‘No strong evidence’ of coronavirus levels decreasing in England, researchers say


evels of Covid-19 in England may have risen over the first 10 days of the third lockdown, and there is no “strong evidence” of them decreasing, researchers have claimed.

Swab testing of 143,000 people suggests that 1.58 per cent of people had coronavirus between January 6 and 15.

London had the highest levels with 2.8 per cent.

Imperial College London researchers said that there was little sign of these infection rates decreasing.

This took the overall number of victims one step closer to the grim 100,000 milestone.    

The government said the report does not yet reflect the impact of the third lockdown, which researchers claim has not been as effective as the first.

A new, more transmissible variant may also be a factor, researchers said.

Director of the Imperial College London programme Prof Paul Elliott warned that people must “reduce their mobility as much as we can”.

Coronavirus in numbers: UK death toll reaches 93,290

The latest round of results from the React-1 infection survey are interim and have not yet been published.

They are based on swab tests from 143,000 people across England. Of these, almost 2,000 were positive for Covid.
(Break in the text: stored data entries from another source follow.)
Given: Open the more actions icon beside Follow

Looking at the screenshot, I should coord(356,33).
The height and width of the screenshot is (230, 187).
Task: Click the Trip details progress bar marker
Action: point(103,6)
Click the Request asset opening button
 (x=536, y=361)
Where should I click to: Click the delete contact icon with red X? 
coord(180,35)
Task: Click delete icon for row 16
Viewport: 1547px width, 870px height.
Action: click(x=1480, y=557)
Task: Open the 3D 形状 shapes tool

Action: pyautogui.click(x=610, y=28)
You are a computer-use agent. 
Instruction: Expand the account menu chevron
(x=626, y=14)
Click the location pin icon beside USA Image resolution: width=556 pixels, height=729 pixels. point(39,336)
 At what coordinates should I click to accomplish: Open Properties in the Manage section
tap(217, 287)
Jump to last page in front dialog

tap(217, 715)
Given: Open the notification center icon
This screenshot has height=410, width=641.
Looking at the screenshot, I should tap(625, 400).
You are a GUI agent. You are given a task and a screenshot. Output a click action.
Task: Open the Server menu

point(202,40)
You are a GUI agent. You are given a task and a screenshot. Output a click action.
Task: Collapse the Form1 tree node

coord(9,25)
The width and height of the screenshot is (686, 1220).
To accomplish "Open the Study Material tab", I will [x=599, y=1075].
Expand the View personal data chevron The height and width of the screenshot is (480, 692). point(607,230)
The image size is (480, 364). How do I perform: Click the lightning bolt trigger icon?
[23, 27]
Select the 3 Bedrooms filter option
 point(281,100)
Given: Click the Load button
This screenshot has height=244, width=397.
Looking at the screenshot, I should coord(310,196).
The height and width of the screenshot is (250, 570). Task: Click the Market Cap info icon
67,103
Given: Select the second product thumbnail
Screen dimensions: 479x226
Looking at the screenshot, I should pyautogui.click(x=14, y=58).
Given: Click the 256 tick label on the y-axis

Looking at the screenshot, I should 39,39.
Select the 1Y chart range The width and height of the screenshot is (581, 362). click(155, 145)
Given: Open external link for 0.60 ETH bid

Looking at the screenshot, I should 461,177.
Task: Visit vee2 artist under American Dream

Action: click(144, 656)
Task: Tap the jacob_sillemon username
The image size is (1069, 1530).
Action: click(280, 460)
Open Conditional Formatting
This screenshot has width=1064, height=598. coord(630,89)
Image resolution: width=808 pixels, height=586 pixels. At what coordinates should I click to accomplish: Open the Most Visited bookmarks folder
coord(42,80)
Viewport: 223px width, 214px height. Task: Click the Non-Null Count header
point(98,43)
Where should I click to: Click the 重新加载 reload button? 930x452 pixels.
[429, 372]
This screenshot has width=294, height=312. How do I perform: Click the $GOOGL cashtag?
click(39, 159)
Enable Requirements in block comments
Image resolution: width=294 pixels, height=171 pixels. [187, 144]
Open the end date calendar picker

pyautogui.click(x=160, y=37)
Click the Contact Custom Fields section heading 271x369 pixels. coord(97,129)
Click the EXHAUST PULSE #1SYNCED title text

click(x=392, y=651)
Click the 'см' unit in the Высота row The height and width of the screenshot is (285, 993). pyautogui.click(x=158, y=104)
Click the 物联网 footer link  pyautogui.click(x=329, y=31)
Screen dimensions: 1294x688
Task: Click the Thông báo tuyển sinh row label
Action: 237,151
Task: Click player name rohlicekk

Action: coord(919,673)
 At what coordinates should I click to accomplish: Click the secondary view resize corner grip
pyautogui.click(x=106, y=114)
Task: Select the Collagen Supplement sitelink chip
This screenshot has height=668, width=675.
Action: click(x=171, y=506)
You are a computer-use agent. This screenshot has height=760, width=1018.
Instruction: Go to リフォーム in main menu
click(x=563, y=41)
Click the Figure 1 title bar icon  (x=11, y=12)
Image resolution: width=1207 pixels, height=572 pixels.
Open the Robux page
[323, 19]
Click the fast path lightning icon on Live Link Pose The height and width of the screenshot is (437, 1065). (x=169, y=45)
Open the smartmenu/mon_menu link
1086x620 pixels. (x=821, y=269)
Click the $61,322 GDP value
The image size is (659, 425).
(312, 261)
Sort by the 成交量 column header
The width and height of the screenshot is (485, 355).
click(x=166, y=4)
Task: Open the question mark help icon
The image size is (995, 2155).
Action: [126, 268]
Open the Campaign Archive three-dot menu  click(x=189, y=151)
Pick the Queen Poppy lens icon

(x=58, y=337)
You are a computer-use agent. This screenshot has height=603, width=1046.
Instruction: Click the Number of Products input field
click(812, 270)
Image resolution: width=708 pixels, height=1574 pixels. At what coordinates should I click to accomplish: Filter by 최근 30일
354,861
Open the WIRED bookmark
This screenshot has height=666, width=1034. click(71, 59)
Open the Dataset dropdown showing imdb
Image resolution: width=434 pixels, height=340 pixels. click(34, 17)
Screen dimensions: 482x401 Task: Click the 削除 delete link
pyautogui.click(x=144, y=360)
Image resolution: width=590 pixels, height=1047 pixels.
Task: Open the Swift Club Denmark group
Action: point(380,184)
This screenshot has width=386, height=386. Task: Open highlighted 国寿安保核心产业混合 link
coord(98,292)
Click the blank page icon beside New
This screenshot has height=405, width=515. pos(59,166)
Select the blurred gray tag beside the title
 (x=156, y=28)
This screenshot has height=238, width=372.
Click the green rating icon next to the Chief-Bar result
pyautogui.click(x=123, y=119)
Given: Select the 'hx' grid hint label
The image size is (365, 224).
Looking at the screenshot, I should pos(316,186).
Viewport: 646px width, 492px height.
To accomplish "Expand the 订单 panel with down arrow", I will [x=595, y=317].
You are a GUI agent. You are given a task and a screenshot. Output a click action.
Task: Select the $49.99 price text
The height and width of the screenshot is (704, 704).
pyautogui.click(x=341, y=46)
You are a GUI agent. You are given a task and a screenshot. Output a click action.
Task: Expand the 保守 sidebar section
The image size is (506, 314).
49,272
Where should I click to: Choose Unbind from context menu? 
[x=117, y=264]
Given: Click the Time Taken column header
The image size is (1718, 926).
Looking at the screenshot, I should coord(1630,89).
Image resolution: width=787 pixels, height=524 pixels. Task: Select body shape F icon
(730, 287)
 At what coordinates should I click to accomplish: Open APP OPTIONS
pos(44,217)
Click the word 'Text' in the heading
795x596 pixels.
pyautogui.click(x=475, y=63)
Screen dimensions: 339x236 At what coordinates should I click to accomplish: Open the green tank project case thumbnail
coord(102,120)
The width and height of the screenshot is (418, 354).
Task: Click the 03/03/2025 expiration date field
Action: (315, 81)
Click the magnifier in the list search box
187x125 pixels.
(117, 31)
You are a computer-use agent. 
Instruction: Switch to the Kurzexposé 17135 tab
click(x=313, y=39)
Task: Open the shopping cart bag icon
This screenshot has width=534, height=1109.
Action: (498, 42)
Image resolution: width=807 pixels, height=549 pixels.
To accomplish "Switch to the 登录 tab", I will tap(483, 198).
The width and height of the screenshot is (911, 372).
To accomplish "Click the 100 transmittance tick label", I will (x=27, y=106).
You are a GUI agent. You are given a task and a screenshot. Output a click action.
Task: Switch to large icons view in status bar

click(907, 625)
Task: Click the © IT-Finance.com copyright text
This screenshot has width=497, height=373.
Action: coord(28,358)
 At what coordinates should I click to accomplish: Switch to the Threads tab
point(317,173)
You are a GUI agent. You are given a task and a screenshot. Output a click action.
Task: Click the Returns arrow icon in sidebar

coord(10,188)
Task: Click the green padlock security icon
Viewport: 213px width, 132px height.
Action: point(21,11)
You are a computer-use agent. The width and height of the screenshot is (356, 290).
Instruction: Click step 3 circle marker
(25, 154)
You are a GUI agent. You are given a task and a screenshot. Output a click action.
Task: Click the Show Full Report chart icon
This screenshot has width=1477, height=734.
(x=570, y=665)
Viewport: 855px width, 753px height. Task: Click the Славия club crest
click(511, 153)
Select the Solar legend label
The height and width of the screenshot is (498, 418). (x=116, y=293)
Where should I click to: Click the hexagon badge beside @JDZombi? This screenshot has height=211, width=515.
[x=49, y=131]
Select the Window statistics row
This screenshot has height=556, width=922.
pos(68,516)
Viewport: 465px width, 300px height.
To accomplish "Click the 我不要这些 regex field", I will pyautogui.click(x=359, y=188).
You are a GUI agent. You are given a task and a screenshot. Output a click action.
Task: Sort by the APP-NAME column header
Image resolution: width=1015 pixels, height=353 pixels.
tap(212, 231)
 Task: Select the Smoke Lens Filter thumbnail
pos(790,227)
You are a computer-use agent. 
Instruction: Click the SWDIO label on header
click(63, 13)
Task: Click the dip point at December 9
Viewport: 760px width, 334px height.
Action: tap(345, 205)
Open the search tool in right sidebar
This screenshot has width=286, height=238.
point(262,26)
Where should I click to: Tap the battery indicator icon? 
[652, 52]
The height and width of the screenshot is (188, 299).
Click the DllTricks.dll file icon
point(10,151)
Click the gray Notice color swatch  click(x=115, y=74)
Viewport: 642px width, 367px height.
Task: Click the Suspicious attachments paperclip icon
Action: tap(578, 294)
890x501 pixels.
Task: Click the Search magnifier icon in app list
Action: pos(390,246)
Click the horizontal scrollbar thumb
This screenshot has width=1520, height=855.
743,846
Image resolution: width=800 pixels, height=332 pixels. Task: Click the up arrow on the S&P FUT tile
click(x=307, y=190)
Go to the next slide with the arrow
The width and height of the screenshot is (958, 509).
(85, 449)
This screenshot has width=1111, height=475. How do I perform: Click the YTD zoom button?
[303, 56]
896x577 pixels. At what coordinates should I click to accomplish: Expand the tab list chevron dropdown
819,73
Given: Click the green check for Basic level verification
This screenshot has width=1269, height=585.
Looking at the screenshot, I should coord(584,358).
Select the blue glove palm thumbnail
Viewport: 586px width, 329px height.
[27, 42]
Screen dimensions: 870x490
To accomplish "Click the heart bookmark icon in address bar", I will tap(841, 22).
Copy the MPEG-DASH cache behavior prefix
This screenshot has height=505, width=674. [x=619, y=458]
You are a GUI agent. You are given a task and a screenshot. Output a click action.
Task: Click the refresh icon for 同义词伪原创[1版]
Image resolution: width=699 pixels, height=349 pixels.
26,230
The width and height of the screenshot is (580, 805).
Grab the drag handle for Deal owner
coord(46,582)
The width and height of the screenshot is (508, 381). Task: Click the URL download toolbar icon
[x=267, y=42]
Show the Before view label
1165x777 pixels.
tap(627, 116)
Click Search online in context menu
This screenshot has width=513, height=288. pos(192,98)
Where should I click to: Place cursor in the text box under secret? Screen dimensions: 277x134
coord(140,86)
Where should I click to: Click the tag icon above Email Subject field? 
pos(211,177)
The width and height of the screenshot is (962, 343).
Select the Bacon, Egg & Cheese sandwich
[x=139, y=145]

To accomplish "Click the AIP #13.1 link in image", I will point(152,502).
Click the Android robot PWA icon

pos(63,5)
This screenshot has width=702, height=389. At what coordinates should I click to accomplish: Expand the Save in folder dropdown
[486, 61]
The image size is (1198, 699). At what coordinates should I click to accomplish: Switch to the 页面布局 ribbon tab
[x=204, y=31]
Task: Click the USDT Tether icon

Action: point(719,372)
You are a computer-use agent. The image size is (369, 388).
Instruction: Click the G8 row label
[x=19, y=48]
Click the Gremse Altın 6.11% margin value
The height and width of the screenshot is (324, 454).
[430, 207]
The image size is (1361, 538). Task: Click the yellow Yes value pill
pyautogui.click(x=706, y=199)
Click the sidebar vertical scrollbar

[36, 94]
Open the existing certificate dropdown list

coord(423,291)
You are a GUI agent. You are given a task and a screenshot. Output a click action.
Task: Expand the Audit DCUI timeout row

The same experts also suggested that the national R rate – the the average number of people each infected person passes the disease onto – is 1.04, meaning the epidemic is still increasing in size.

Pressure on hospitals will continue to mount as a result, they said.

It comes after Cambridge University researchers estimated that the R rate may have dipped to 0.6 in London and the South East.

Public Health England had also revealed that weekly Covid cases had fallen in every age group except the over-80s.

Department of Health figures also showed that dozens of boroughs had experienced a drop in infection rates.